«Liste: suite de mots, de noms, de signes, généralement inscrits les uns au-dessous des autres.» Voilà pour la définition du Petit Robert, édition 1996. D'autres ajouteront: énumération de concepts, d'idées, de dessins, de chiffres. Pour Serge Becker, c'est tout cela et plus encore. «Une cacophonie de voix», aime-t-il à dire. Et, parce qu'il est convaincu que nous sommes «tous obsédés par les listes», qu'elles soient de mariage ou d'achats, noires ou rouges, méthodologiques ou arbitraires, ce designer d'origine zurichoise, âgé de 39 ans, établi à New York depuis vingt ans, en a fait le thème d'une nouvelle revue artistique qu'il vient de lancer avec Lisa Ano, une artiste d'origine texane.

La revue a été baptisée simplement LIST. En anglais. Le résultat? Cacophonique et personnel, comme le souhaitaient ses deux cofondateurs, à qui l'idée d'un tel magazine est venue il y a deux ans. «Nous voulions autre chose que ces magazines commerciaux qui sont surtout des supports publicitaires», explique Serge.
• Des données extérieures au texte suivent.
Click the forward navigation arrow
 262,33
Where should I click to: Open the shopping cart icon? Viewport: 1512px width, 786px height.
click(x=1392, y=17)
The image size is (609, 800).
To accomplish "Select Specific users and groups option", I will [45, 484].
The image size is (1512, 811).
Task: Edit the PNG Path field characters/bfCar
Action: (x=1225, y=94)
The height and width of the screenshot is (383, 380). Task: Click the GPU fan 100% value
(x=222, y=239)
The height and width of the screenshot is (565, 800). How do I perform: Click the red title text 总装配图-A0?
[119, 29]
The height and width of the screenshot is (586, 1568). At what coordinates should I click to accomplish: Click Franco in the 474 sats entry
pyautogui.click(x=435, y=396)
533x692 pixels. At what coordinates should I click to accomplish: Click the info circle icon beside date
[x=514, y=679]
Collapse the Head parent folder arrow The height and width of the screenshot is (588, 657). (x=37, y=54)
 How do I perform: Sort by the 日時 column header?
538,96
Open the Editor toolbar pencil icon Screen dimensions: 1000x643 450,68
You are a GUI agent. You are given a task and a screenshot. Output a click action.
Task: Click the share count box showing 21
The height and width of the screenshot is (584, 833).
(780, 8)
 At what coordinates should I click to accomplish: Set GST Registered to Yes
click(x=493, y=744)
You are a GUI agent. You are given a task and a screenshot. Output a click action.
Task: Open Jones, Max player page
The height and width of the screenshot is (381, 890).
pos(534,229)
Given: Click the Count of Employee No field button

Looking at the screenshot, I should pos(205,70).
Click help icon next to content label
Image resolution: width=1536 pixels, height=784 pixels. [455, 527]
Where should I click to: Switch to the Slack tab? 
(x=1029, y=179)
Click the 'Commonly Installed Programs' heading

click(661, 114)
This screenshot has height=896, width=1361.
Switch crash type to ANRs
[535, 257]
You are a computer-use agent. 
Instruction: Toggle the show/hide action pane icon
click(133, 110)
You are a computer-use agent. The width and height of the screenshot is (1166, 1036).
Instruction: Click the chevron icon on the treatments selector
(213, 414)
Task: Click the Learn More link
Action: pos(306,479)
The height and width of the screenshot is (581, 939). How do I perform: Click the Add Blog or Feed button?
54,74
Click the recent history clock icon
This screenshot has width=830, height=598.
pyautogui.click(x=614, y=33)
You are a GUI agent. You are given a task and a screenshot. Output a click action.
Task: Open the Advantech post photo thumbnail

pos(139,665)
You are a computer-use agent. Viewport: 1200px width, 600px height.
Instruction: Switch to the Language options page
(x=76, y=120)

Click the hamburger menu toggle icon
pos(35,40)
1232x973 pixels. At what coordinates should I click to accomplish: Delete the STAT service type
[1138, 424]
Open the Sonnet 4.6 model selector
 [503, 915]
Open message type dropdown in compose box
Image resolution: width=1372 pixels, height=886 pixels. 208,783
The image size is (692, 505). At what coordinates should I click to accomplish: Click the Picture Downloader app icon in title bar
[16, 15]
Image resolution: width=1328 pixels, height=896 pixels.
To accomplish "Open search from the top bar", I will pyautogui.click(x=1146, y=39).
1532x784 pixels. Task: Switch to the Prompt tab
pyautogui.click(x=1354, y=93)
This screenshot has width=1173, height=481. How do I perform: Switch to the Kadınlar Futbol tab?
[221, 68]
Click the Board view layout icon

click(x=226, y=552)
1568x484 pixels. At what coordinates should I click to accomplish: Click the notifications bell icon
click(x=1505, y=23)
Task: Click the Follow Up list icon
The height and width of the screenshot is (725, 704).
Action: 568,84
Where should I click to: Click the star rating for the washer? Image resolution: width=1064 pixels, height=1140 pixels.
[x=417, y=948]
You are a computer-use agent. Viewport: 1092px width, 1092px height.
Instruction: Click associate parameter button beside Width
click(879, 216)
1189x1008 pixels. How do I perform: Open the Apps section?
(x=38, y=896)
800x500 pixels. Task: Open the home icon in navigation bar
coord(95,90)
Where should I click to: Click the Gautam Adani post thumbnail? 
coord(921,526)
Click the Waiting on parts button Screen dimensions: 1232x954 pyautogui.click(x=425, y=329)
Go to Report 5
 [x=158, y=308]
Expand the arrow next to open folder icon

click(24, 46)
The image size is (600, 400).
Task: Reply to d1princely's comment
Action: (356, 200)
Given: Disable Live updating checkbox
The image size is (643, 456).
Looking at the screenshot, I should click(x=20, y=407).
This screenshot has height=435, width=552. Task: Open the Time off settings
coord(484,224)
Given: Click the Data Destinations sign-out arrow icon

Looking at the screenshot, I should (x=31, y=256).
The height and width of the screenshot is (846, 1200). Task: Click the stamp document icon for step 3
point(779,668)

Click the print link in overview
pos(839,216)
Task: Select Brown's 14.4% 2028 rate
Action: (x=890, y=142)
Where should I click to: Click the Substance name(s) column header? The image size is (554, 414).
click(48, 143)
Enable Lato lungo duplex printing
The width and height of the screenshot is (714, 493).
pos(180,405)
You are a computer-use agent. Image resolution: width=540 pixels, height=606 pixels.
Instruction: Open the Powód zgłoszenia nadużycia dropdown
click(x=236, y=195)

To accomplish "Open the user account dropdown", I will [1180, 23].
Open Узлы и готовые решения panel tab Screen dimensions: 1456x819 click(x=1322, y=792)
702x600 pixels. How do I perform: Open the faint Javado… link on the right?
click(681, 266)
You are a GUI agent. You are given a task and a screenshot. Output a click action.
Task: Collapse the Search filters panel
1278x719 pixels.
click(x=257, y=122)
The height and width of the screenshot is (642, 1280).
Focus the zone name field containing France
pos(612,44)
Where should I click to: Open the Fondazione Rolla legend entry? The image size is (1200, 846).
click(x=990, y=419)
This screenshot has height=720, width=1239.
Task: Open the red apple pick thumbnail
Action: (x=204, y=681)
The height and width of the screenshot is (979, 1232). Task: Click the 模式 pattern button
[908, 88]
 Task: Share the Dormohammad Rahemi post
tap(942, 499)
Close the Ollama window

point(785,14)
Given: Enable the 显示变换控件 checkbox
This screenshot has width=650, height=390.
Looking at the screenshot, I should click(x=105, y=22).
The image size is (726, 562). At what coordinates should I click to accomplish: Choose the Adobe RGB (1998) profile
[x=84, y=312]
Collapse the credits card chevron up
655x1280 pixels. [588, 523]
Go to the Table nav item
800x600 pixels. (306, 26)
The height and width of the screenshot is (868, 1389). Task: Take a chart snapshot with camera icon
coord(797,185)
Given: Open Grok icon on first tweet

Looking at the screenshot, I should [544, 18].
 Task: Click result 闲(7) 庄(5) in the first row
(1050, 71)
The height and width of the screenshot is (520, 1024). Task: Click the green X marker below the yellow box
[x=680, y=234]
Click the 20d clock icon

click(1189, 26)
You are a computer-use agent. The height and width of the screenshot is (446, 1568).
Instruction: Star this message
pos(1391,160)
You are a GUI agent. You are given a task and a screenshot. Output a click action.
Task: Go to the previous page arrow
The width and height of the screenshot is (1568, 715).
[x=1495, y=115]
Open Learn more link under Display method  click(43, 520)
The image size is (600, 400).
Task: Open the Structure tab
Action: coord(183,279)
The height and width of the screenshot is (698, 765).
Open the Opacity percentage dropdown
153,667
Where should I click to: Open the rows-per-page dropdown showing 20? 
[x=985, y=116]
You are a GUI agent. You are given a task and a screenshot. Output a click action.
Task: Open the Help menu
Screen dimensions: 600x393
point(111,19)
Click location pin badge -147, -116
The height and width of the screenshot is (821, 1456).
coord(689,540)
A la fois informative et amusante, artistique et parfois impertinente, LIST livre une série d'inventaires en tout genre. Ainsi «ReaList», la liste des stars porno décédées: un long répertoire de noms, classés en fonction de la cause du décès. Sans surprise, le sida vient en tête, suivi par le suicide. «Cette liste est le fruit du hasard, explique Serge. Nous sommes tombés dessus pendant nos recherches, d'autres sont plus délibérées.» Comme la «RecycList», qui recense (et dénonce?) les clichés de plusieurs photographes de mode en les opposant aux modèles originaux sources d'influence, souvent, de peintres ou de photographes de renom. S'agissait-il de démasquer les plagiaires? Serge hésite. «Nous baignons dans la culture photographique, je savais que cette idée marcherait. Cela montre l'absence de créativité de certains prétendus artistes, alors que d'autres reconnaissent l'œuvre du maître. Leur travail se lit alors comme un «hommage à» ou comme des variations sur un thème connu.» Serge et Lisa affirment qu'ils n'ont pas cherché à dénoncer ou à défendre certaines attitudes. Ils veulent juste donner à voir. «A vous de poser votre jugement, et vous venez de le faire en me posant la question», affirme ainsi Serge. Même si les choix des listes n'ont rien d'anodin. Comme celle des derniers repas de condamnés à mort. En fin de magazine, bien sûr. «La peine capitale c'est un débat non? Et, avec Bush (le candidat républicain à la présidentielle, n.d.l.r.), c'est encore plus important, poursuit-il. Ce mec est fou. Il est le gouverneur qui a tué le plus de gens dans l'histoire des Etats-Unis.» – «Nous nous bornons à présenter les faits, c'est tout», poursuit Lisa.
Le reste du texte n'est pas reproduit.